Mikofenolik asit rekabetçi olmayan, seçici ve geri döndürülebilir bir inhibitör olarak hareket eder. İnosin-5′-monofosfat dehidrojenaz (IMPDH), önemli bir enzimdir. de novo guanozin nükleotid sentezi. Diğer insan hücre tiplerinin aksine, lenfosit B ve T bu sürece çok bağlıdır. Mikofenolat mofetil, transplant hastalarında siklosporin veya takrolimus ile kombinasyon halinde kullanılır.

Küçük biyolojik ajanlar

Fingolimod şu anda klinik deneylerin 3. aşamasında olan yeni bir sentetik immünosupresandır. Bazı adezyon moleküllerinin (α4 / β7) ekspresyonunu artırır veya işlevini değiştirir. integrin ) lenfositlerde birikir, bu nedenle lenf dokusu (lenf düğümleri) ve dolaşımdaki sayıları azalır. Bu bakımdan, bilinen tüm diğer immünosupresanlardan farklıdır.

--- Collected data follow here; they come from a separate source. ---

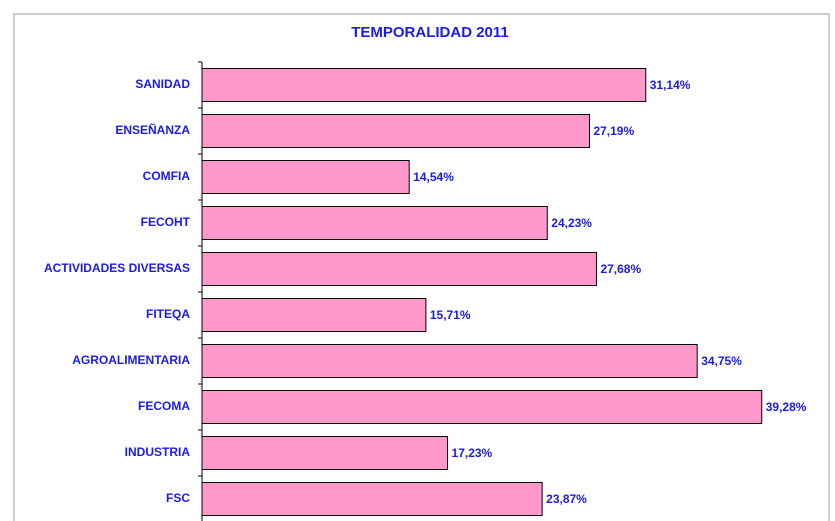 Image resolution: width=835 pixels, height=521 pixels. What do you see at coordinates (450, 315) in the screenshot?
I see `data-label: 15,71%` at bounding box center [450, 315].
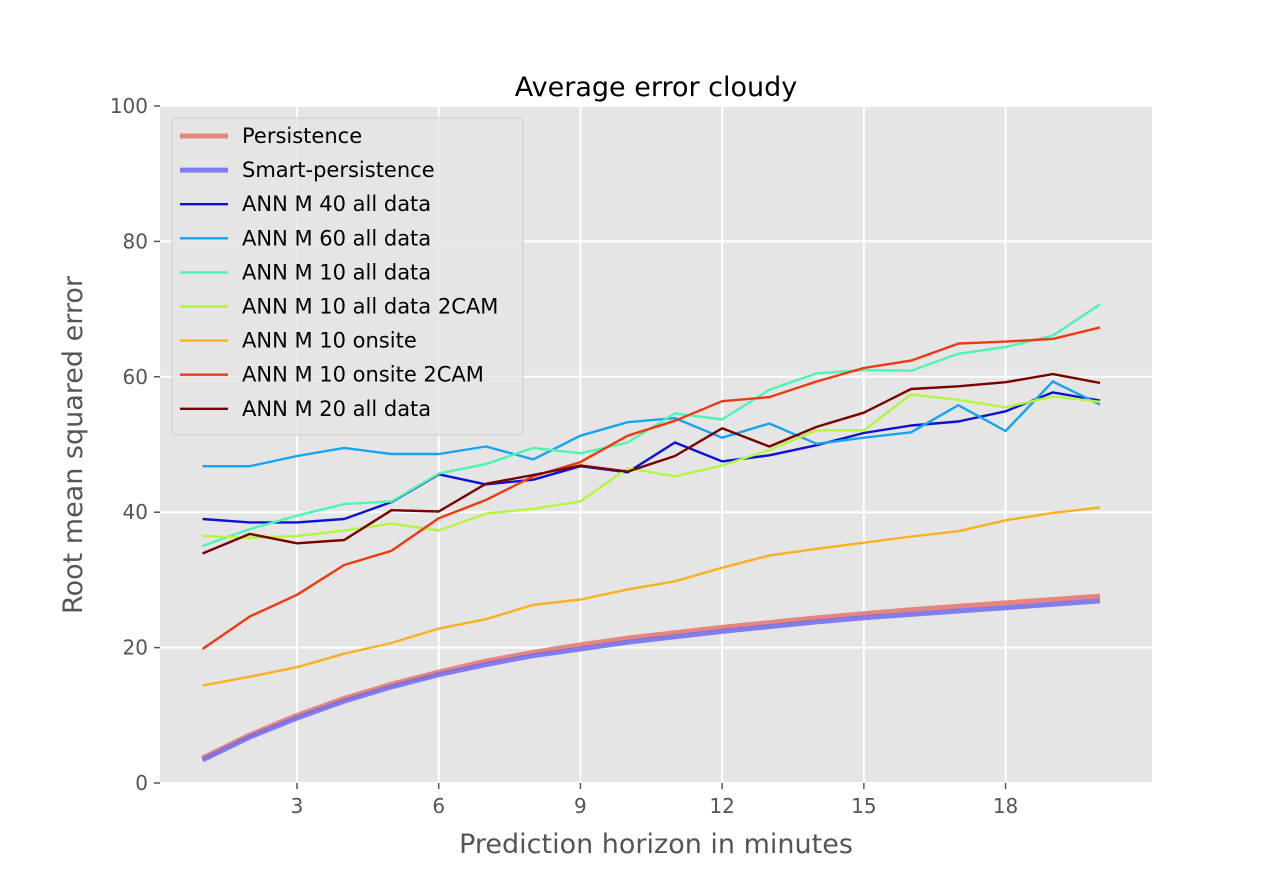 Image resolution: width=1280 pixels, height=880 pixels. What do you see at coordinates (136, 648) in the screenshot?
I see `y-tick-label: 20` at bounding box center [136, 648].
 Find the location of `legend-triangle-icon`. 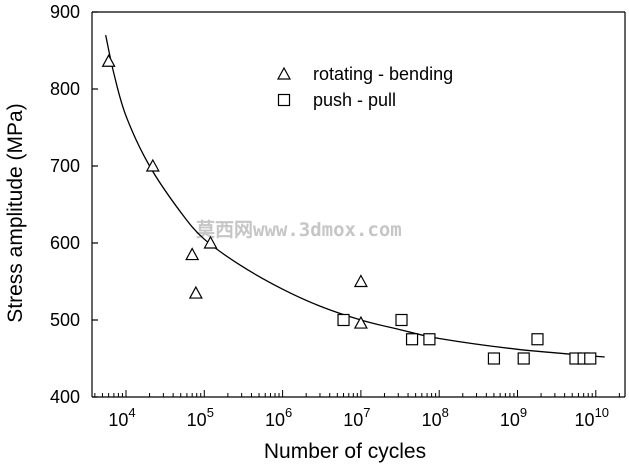

legend-triangle-icon is located at coordinates (284, 73).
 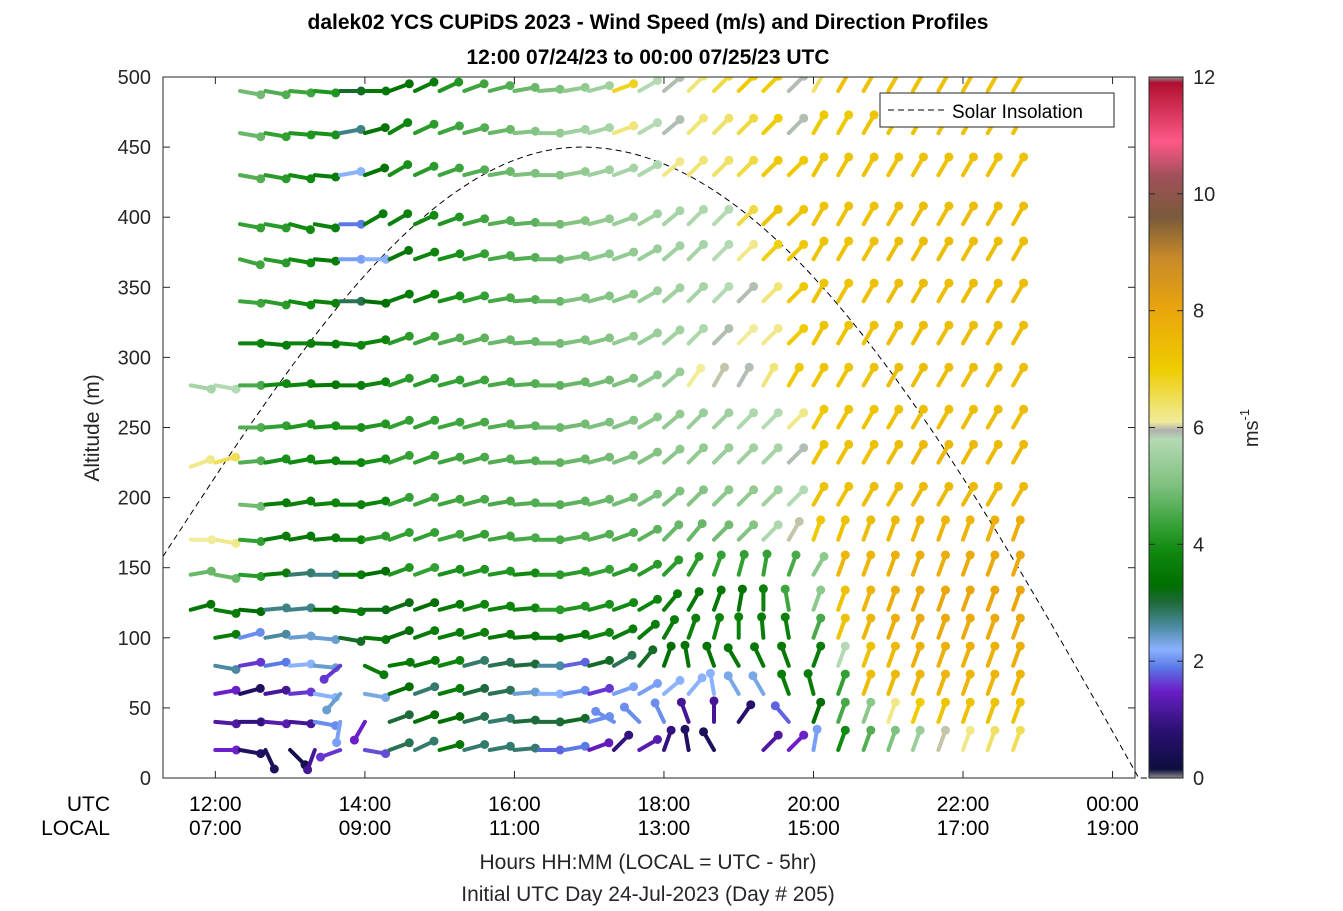 I want to click on x-row-label-local: LOCAL, so click(x=76, y=828).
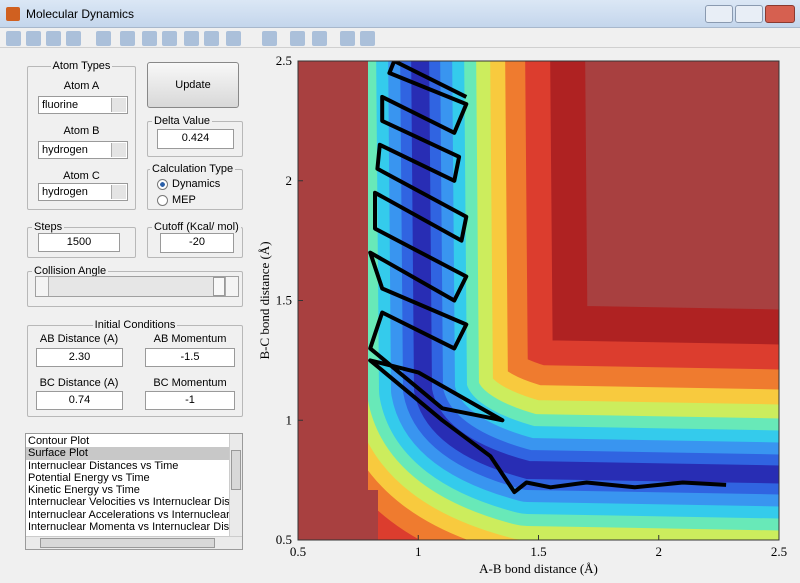  What do you see at coordinates (190, 339) in the screenshot?
I see `label: AB Momentum` at bounding box center [190, 339].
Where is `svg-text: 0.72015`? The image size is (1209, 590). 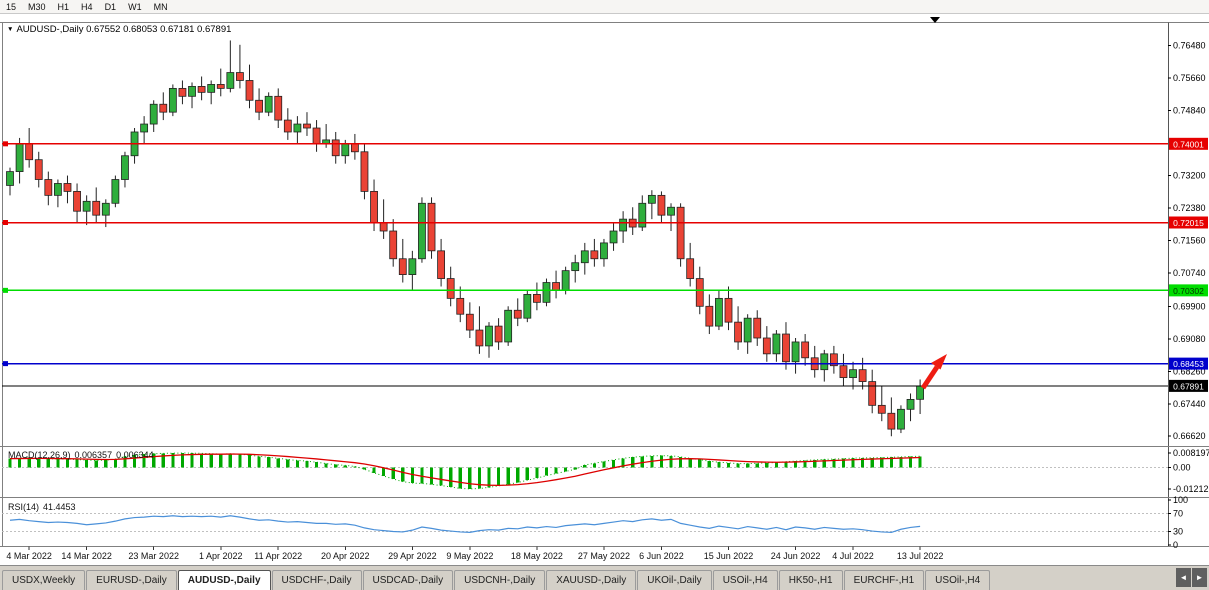
svg-text: 0.72015 is located at coordinates (1188, 223).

Myriocin şundan 10 ila 100 kat daha güçlü olduğu bildirilmiştir Siklosporin.

Terapi

İmmünsüpresif ilaçlar kullanılmaktadır. immünsüpresif tedavi to:

Yan etkiler

Ortak yan etki birçok immünsüpresif ilacın içinde immün yetmezlik, çünkü çoğunluğu seçici olmayan bir şekilde hareket ettiğinden, enfeksiyonlar ve azaldı kanser bağışıklık gözetimi. Aşağıdakiler gibi başka yan etkiler de vardır. hipertansiyon, dislipidemi, hiperglisemi, peptik ülserler, lipodistrofi, ay yüzlü, karaciğer ve böbrek hasarı. Bağışıklık sistemini baskılayıcı ilaçlar ayrıca diğer ilaçlarla etkileşime girerek ilaçların metabolizma ve aksiyon. Gerçek veya şüpheli immünsüpresif ajanlar, üzerindeki etkileri açısından değerlendirilebilir. lenfosit dokulardaki alt popülasyonlar immünohistokimya.[6]

Ayrıca bakınız

Referanslar

  1. ^ Smeets, Ruben L; Fleuren, Wilco WM; O, Xuehui; Vink, Paul M; Wijnands, Frank; Gorecka, Monika; Klop, Henri; Bauerschmidt, Sussane; Garritsen, Anja (14 Mart 2012). "T lenfosit sinyal iletim yollarının moleküler yol profili; Th1 ve Th2 genomik parmak izleri, TCR ve CD28 aracılı sinyalleme ile tanımlanır". BMC İmmünolojisi. 13: 12. doi:10.1186/1471-2172-13-12. ISSN  1471-2172. PMC  3355027. PMID  22413885.
  2. ^ Yang, Huaizhi; Parkhouse, R Michael E; Wileman, Thomas (Haziran 2005). "Domuz γδ-T hücrelerinin yüzeyinde spesifik olarak ifade edilen CD3 moleküllerini tanımlayan monoklonal antikorlar". İmmünoloji. 115 (2): 189–196. doi:10.1111 / j.1365-2567.2005.02137.x. ISSN  0019-2805. PMC  1782146. PMID  15885124.
  3. ^ Naesens M, Kuypers DR, Sarwal M (2009). "Kalsinörin inhibitörü nefrotoksisitesi". Clin. J. Am. Soc. Nephrol. 4 (2): 481–509. doi:10.2215 / CJN.04800908. PMID  19218475.
  4. ^ Ahmet Demirkiran et. al, Calcineurin inhibitöründen mikofenolat mofetil bazlı immünosupresyona dönüşüm, CD4 + FoxP3 + düzenleyici t hücrelerinin sıklığını ve fenotipini değiştirir, Transplantation, Nisan 2009.
  5. ^ a b S Roy; HH Loh (1996). "Opioidlerin bağışıklık sistemi üzerindeki etkileri". Neurochem. Res. 21 (11): 1375–1386. doi:10.1007 / BF02532379. PMID  8947928.
  6. ^ N A Gillett; C Chan (2000). "İmmünsüpresif ajanların değerlendirilmesinde immünohistokimya uygulamaları". İnsan ve Deneysel Toksikoloji. 19 (4): 251–254. doi:10.1191/096032700678815819. PMID  10918517.